Y si además estás en fase de comparar plataformas, comisiones y seguridad antes de ejecutar nada, puede ayudarte consultar esta comparativa de mejores brokers.

Conclusión

Invertir en una recesión no va tanto de encontrar el activo perfecto como de evitar el error equivocado. Si necesitas el dinero pronto, lo lógico suele ser priorizar liquidez y estabilidad. Si inviertes a largo plazo, la clave suele estar en mantener disciplina, diversificación y expectativas realistas.
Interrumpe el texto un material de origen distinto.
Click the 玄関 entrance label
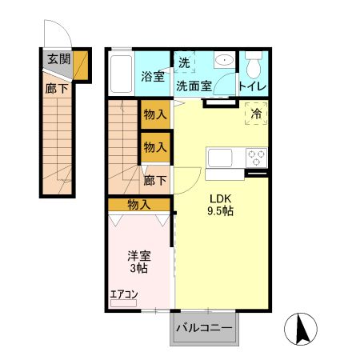click(x=59, y=59)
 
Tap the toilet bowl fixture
click(x=254, y=65)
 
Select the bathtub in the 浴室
click(x=121, y=74)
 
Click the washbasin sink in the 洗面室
click(x=224, y=60)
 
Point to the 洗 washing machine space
click(x=184, y=62)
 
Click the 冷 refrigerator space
click(x=256, y=114)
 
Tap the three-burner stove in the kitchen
click(x=256, y=158)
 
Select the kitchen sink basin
click(x=220, y=158)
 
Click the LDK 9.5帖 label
click(x=220, y=205)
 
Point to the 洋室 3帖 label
click(x=139, y=262)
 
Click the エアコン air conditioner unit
click(x=123, y=303)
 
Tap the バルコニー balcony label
click(x=204, y=328)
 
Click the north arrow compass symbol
click(x=301, y=329)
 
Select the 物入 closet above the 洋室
click(x=139, y=205)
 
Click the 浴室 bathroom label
click(x=153, y=77)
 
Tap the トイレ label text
click(x=252, y=86)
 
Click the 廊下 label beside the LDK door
click(x=155, y=181)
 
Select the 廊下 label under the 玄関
click(x=56, y=89)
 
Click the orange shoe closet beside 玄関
click(x=81, y=66)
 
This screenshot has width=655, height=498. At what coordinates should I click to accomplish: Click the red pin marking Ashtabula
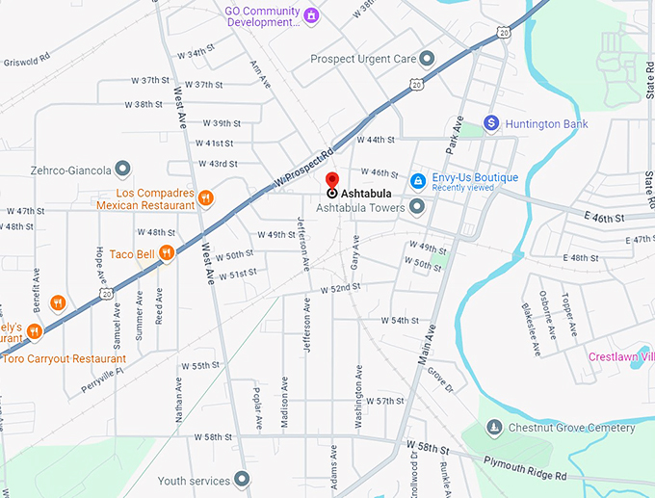332,181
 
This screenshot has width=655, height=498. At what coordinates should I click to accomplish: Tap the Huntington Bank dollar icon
491,123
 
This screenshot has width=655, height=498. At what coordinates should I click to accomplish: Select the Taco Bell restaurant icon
167,253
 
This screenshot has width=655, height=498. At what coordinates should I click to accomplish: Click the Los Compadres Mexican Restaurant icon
206,197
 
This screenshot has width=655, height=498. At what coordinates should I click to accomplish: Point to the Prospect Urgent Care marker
427,59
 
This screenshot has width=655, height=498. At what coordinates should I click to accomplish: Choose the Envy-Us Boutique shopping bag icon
418,180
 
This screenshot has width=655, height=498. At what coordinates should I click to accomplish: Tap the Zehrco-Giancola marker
122,170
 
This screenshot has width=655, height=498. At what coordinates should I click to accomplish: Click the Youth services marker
241,479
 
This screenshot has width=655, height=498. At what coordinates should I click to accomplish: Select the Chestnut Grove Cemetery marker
494,427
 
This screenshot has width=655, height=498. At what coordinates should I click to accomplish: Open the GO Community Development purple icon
310,16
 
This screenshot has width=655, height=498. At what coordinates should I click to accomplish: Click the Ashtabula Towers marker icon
417,207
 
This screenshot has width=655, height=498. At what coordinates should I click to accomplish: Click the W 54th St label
399,320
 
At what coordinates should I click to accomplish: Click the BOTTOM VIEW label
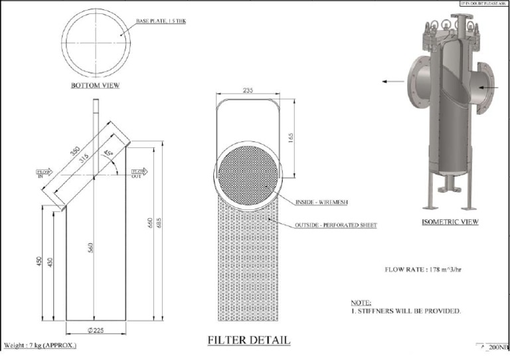pos(96,86)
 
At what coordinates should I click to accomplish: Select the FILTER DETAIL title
pos(249,340)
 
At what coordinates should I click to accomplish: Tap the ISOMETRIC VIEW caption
pos(450,222)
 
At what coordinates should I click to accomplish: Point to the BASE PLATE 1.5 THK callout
pos(161,21)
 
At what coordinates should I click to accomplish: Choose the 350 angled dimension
pos(74,149)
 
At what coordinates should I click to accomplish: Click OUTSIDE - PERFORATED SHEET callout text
pos(335,226)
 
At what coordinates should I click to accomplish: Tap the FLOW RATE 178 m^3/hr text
pos(424,270)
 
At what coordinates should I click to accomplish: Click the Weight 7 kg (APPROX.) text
pos(40,345)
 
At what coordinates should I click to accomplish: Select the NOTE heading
pos(361,302)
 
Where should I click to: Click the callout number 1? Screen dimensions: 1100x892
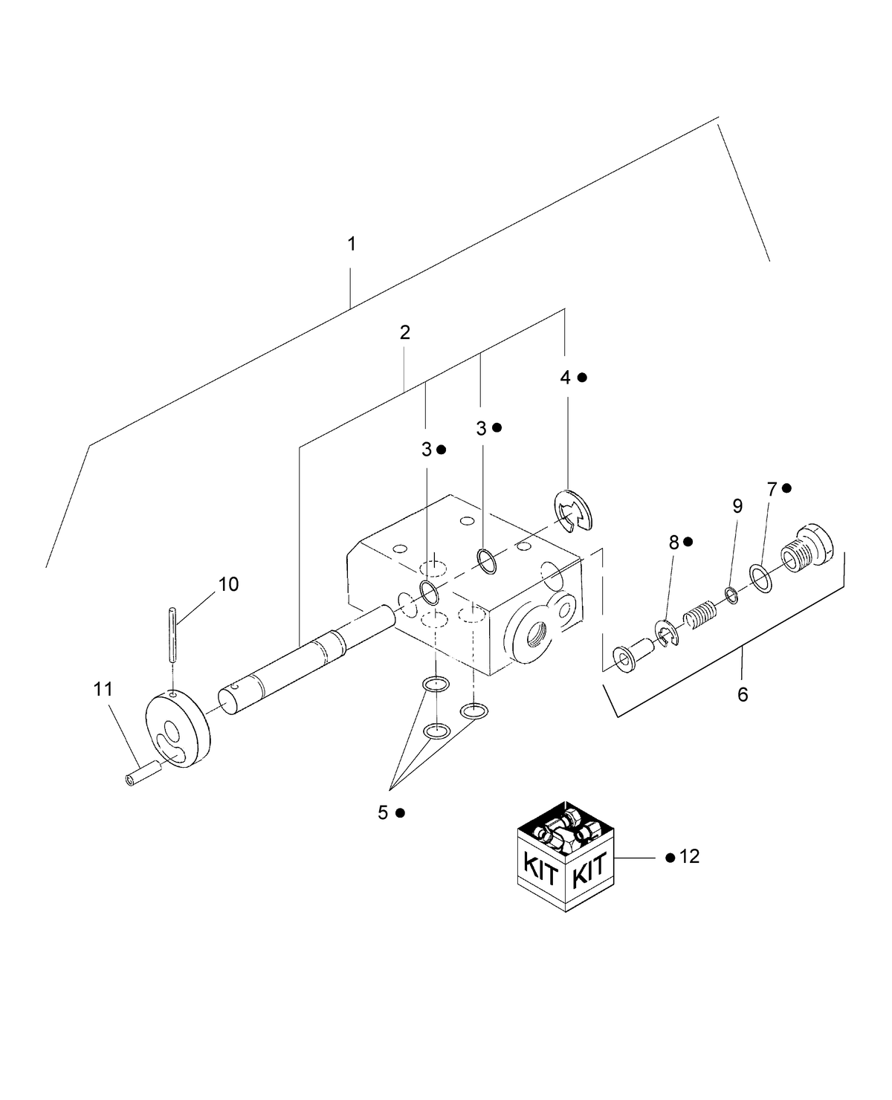click(x=352, y=244)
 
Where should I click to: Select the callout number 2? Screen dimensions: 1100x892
click(x=404, y=332)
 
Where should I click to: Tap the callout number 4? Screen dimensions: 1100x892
click(x=565, y=378)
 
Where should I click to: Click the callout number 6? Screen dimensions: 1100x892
click(x=743, y=695)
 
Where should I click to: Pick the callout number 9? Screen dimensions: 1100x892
click(x=737, y=506)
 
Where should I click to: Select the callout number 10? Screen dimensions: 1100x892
click(x=228, y=584)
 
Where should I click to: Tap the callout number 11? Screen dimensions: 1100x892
click(x=103, y=689)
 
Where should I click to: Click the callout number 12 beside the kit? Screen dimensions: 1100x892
click(x=689, y=857)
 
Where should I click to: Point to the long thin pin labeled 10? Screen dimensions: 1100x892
click(x=172, y=635)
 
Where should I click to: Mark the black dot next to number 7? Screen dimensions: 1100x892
click(x=786, y=488)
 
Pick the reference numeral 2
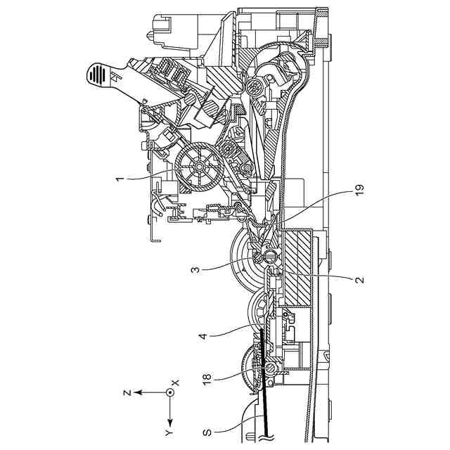coord(359,279)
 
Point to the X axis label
coord(176,382)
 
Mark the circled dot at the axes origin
coord(169,393)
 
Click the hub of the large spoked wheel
coord(198,166)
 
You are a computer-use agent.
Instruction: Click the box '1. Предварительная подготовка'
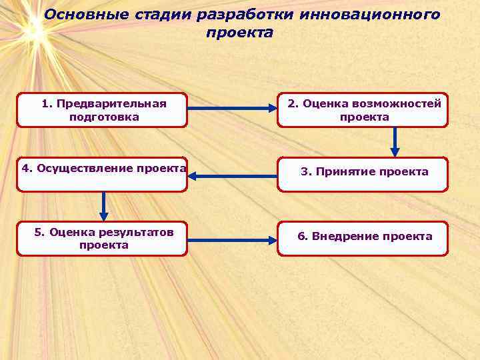pos(102,110)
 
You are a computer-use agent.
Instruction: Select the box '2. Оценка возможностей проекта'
pos(363,110)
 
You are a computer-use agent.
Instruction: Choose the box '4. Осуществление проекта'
pos(102,175)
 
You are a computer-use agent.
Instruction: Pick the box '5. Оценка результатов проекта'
pos(102,239)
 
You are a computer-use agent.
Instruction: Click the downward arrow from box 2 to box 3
pos(395,141)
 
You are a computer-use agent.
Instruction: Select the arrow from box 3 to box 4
pos(232,176)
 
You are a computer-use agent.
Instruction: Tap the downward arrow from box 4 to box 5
pos(103,206)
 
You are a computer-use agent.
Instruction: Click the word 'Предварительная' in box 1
pos(111,103)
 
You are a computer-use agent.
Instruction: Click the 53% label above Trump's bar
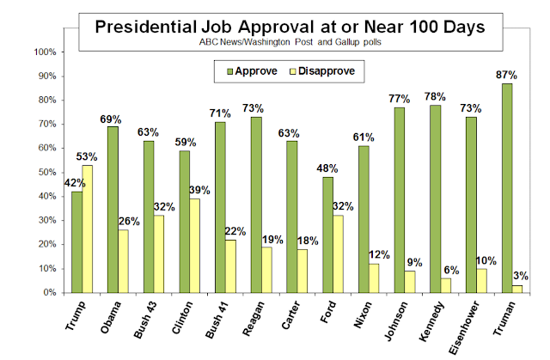(x=88, y=157)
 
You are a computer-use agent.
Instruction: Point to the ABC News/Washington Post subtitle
(x=288, y=42)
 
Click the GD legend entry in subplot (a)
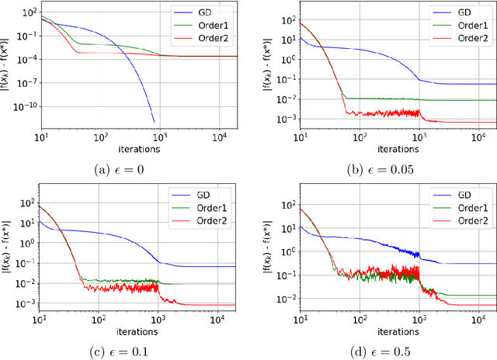(203, 14)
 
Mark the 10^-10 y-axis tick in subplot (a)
(24, 103)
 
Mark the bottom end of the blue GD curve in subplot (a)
(154, 121)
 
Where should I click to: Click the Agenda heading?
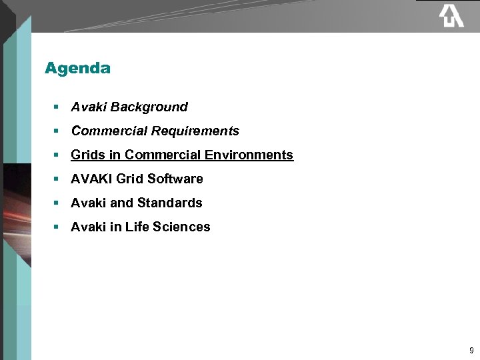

La recesión no premia al más valiente. Suele premiar al que entiende bien su plazo, controla el riesgo y no toma decisiones grandes por miedo. Ese enfoque parece menos espectacular, pero suele ser bastante más útil.

Selección Finantres

Tres plataformas para empezar a invertir

Si quieres construir tu propio stack de inversión, estas tres plataformas cubren lo esencial: bolsa, fondos y alternativas para diversificar.

Preguntas frecuentes

¿Es buena idea invertir en bolsa en plena recesión?

Sí, pero no en todos los casos. Si tu horizonte es largo y tu cartera está diversificada, una recesión no tiene por qué ser mala entrada. Si vas a necesitar ese dinero pronto, la bolsa puede meterte en un problema más que darte una oportunidad.

¿Qué suele ser más seguro en una recesión: Letras, fondos monetarios o acciones defensivas?

Para proteger capital a corto plazo, suelen encajar mejor Letras y fondos monetarios que las acciones defensivas. Estas últimas pueden resistir mejor que otras acciones, pero siguen siendo renta variable y pueden caer con fuerza si el mercado se tuerce.

¿Conviene comprar oro cuando hay miedo a una recesión?

Puede tener sentido como complemento, no como solución total. El oro puede ayudar a diversificar y a amortiguar ciertas fases de estrés, pero no genera flujo de caja y también puede tener periodos flojos. Mejor verlo como una pieza pequeña, no como el centro de la cartera.